I have to guess that “modern” “scientists” must not have played any poker or bridge in their “growing years”. Don’t seem to know about the law of random distributions, or the law of probability. So here is a bit of a clue: It is quite rare to be dealt a royal flush, but it does happen. Variance within a degree Celsius means nothing, but when weather events combine to cause large losses of crops which can’t be harvested (Fall of 2009, US) or huge amounts of snow in winter (which has to melt in spring, adding to spring rain runoff) make for a very late date to plant crops, this winter so far, and the first month of winter still has almost 2 weeks left) widespread famine is always the result.
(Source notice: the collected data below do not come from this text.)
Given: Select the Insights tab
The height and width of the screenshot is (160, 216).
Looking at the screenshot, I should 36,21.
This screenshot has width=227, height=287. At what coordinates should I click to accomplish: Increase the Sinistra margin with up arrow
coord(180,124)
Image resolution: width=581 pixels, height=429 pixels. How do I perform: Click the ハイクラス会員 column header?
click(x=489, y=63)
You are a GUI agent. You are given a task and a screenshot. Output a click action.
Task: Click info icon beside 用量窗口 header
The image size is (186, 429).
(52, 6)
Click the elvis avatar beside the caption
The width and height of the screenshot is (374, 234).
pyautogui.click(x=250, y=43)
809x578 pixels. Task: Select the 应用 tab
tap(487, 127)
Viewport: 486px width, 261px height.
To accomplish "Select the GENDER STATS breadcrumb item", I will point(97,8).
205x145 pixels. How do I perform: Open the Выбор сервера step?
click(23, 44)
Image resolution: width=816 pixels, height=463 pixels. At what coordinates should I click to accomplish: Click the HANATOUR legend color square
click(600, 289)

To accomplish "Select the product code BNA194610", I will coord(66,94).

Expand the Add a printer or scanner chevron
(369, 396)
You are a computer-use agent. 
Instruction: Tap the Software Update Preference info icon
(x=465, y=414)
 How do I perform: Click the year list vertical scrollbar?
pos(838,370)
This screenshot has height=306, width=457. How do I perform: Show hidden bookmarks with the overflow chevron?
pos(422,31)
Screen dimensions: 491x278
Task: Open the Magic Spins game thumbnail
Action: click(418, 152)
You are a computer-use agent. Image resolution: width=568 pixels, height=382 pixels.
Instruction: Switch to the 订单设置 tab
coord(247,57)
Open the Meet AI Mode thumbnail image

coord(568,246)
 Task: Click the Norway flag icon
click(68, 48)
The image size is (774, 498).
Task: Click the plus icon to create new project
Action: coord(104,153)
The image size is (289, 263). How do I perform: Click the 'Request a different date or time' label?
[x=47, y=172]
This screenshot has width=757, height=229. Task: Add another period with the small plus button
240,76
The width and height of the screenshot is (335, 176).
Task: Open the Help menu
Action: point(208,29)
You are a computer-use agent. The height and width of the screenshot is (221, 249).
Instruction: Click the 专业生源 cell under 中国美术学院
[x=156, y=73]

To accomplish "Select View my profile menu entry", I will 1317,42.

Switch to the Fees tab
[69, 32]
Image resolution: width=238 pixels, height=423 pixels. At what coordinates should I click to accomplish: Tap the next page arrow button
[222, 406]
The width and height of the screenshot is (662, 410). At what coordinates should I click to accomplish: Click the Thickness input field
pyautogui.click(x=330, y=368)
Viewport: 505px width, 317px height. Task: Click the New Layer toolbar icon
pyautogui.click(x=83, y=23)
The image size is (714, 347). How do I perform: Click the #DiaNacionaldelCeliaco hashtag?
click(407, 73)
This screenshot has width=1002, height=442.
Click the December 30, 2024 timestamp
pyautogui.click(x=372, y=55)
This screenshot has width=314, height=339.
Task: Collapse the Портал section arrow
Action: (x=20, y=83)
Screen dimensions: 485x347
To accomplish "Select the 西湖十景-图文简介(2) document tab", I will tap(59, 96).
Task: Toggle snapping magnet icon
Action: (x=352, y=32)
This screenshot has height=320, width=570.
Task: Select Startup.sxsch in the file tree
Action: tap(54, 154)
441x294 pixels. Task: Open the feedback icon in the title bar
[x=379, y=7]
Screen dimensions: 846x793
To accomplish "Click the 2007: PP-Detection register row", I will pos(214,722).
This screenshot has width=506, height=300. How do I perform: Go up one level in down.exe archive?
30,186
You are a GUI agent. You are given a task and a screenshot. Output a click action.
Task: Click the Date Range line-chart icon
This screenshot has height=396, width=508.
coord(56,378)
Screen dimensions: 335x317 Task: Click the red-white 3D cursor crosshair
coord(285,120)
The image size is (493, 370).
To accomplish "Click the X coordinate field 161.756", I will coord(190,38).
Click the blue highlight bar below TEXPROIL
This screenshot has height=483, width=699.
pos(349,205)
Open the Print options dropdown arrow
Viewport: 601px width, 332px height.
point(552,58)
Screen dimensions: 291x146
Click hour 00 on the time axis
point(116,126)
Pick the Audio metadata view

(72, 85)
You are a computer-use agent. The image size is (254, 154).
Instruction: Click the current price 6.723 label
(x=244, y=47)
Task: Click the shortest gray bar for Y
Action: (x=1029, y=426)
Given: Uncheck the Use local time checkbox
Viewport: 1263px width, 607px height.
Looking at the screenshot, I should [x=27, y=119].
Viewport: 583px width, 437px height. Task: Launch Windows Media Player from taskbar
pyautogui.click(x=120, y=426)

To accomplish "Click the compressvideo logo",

I’m “jest a country boy”, ejumikated in one of those there little one-room school houses in rural Iowa, by one of them there schoolmarms, so I am gonna grow lots of vegetables. I do like to have enough food to eat at a price I can afford. Good thing I live in Phoenix, lovely weather we are having here.
“Scientists” arguing madly over less than 1 degree Celsius, while Hell is freezing over.

Larry
January 11, 2010 12:32 am

The subject of AGW gives me heartburn, so we could use some more calcium carbonate from those echinoderms anyway for the antacids we all take.